BEGIN Input

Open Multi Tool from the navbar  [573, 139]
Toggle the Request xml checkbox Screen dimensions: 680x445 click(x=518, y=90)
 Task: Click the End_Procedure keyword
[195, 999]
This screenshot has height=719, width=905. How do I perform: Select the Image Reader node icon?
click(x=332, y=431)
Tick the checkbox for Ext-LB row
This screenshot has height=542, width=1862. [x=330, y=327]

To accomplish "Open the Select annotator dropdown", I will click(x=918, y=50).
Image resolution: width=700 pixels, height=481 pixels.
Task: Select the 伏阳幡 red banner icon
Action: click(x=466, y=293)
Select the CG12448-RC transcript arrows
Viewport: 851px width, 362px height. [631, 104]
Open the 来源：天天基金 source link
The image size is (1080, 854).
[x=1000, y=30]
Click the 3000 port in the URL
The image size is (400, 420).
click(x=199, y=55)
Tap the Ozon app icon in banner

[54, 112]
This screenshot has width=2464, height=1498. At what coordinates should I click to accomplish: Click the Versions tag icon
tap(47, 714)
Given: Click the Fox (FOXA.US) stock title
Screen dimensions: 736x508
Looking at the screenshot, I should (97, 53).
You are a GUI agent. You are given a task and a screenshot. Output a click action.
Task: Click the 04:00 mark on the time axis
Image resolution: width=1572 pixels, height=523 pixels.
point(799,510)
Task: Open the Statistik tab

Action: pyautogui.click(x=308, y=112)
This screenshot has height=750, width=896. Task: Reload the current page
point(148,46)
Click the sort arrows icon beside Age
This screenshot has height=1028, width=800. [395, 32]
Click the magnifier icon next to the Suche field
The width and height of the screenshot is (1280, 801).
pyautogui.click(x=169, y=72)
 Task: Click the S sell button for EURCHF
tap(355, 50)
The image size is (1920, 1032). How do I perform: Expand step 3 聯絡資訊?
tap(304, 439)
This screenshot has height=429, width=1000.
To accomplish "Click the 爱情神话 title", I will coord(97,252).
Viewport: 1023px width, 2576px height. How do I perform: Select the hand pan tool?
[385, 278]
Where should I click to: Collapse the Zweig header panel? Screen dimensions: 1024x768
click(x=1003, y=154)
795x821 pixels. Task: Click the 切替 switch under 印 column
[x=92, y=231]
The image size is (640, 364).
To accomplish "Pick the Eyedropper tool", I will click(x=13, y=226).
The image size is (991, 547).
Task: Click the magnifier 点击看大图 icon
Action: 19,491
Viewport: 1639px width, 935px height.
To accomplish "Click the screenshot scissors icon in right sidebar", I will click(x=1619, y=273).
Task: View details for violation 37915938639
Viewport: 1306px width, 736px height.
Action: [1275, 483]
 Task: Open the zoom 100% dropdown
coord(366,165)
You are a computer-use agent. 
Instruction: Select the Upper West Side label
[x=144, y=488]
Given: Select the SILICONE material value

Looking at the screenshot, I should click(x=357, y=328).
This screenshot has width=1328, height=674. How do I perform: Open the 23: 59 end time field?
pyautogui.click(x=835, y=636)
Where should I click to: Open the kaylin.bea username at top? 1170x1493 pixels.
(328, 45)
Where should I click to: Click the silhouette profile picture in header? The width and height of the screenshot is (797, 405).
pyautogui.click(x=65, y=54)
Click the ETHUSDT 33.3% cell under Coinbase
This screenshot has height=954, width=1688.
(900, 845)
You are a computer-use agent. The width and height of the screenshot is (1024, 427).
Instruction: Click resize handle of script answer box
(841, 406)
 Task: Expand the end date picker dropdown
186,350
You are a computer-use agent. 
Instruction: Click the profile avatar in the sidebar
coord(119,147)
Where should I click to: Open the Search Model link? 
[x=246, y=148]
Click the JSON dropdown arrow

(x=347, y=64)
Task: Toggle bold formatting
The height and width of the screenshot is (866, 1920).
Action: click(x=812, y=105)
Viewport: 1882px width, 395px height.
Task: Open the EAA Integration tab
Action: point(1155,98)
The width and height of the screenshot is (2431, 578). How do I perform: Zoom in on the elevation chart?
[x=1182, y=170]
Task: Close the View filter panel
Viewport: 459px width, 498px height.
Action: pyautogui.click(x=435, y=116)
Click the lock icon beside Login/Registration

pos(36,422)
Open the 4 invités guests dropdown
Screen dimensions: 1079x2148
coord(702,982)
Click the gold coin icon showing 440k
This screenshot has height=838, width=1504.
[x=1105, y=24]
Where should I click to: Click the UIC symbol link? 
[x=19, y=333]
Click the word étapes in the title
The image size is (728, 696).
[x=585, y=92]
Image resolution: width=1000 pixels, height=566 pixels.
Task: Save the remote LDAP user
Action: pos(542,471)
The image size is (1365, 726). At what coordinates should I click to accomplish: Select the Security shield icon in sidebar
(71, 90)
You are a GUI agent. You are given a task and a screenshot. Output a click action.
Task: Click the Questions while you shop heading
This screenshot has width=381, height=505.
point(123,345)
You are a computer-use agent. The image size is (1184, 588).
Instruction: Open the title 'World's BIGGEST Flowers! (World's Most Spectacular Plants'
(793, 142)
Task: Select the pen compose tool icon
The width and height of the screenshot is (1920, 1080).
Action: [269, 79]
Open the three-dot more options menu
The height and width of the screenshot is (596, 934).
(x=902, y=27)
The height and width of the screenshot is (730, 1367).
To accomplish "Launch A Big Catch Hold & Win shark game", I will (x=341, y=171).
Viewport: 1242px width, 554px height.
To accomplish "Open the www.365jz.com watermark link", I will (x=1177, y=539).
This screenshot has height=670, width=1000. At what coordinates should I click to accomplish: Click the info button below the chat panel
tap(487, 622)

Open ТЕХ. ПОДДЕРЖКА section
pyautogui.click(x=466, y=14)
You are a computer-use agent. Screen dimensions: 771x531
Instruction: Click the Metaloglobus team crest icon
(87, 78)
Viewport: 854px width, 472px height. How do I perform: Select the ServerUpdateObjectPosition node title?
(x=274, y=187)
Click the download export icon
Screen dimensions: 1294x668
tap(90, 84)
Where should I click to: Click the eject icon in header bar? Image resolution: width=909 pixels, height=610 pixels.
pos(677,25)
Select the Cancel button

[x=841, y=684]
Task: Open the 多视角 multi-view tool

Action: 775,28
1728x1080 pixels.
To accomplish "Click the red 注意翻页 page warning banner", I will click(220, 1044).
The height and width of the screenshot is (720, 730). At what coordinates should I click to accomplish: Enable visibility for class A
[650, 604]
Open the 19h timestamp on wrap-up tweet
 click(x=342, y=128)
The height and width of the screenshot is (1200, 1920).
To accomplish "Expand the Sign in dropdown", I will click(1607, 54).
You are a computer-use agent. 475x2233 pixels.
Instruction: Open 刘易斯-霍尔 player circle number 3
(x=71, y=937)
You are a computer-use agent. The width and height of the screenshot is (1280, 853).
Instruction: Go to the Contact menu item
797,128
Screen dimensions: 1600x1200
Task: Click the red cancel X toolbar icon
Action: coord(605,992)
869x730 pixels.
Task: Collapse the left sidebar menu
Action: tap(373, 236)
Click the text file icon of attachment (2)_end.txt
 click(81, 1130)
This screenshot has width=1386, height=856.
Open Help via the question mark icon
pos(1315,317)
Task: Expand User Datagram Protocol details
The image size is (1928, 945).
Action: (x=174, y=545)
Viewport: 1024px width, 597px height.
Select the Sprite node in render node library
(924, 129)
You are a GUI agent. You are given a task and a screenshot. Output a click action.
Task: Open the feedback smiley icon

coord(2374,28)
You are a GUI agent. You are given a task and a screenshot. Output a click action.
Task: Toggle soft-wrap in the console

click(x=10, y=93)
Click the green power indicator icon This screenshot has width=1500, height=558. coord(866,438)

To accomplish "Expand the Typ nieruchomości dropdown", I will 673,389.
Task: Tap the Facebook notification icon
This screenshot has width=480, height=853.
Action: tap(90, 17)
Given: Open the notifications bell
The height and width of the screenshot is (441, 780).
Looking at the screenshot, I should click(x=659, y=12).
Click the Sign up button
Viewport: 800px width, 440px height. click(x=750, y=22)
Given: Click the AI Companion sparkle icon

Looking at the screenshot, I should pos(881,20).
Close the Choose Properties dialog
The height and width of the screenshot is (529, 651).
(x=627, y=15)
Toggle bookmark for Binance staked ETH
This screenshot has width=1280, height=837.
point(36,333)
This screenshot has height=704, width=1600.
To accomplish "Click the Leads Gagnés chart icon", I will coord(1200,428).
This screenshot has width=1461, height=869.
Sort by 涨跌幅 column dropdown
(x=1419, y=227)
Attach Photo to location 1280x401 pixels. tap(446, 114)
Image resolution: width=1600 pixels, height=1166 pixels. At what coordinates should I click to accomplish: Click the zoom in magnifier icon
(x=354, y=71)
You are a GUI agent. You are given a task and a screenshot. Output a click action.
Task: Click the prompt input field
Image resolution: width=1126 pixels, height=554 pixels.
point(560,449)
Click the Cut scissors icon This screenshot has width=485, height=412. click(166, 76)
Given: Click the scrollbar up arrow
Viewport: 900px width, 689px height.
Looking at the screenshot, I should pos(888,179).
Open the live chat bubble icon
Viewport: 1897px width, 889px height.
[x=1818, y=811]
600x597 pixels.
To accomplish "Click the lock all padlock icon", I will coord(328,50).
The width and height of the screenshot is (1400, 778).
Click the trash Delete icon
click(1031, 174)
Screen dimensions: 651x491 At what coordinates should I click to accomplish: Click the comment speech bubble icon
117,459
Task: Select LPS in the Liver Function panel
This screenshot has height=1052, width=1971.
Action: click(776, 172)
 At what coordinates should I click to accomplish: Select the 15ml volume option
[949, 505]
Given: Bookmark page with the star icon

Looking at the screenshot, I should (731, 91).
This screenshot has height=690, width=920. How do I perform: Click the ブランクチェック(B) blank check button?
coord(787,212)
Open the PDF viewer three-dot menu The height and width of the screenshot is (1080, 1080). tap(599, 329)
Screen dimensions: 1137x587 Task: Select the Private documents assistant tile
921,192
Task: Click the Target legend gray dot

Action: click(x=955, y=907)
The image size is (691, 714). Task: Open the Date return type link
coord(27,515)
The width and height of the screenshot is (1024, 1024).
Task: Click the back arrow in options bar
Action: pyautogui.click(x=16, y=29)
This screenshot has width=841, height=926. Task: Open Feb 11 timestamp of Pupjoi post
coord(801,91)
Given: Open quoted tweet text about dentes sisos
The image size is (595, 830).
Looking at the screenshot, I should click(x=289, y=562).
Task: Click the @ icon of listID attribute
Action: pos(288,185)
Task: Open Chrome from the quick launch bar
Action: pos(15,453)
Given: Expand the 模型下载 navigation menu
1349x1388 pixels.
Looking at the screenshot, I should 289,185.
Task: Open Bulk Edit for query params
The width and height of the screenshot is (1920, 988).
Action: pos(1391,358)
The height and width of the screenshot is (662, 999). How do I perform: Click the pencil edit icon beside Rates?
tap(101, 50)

END Input

▶ [What to work on]: Rewrite the part that opens with the line containing "Viewport: 1024px width, 597px height." and closes with the line containing "Looking at the screenshot, I should pos(881,20)." as a Markdown table with the columns Number and Text, one line per table row and blank lines omitted.

▶ [Exercise result]:
| Number | Text |
|---|---|
| 1 | Viewport: 1024px width, 597px height. |
| 2 | Select the Sprite node in render node library |
| 3 | (924, 129) |
| 4 | You are a GUI agent. You are given a task and a screenshot. Output a click action. |
| 5 | Task: Open the feedback smiley icon |
| 6 | coord(2374,28) |
| 7 | You are a GUI agent. You are given a task and a screenshot. Output a click action. |
| 8 | Task: Toggle soft-wrap in the console |
| 9 | click(x=10, y=93) |
| 10 | Click the green power indicator icon This screenshot has width=1500, height=558. coord(866,438) |
| 11 | To accomplish "Expand the Typ nieruchomości dropdown", I will 673,389. |
| 12 | Task: Tap the Facebook notification icon |
| 13 | This screenshot has width=480, height=853. |
| 14 | Action: tap(90, 17) |
| 15 | Given: Open the notifications bell |
| 16 | The height and width of the screenshot is (441, 780). |
| 17 | Looking at the screenshot, I should click(x=659, y=12). |
| 18 | Click the Sign up button |
| 19 | Viewport: 800px width, 440px height. click(x=750, y=22) |
| 20 | Given: Click the AI Companion sparkle icon |
| 21 | Looking at the screenshot, I should pos(881,20). |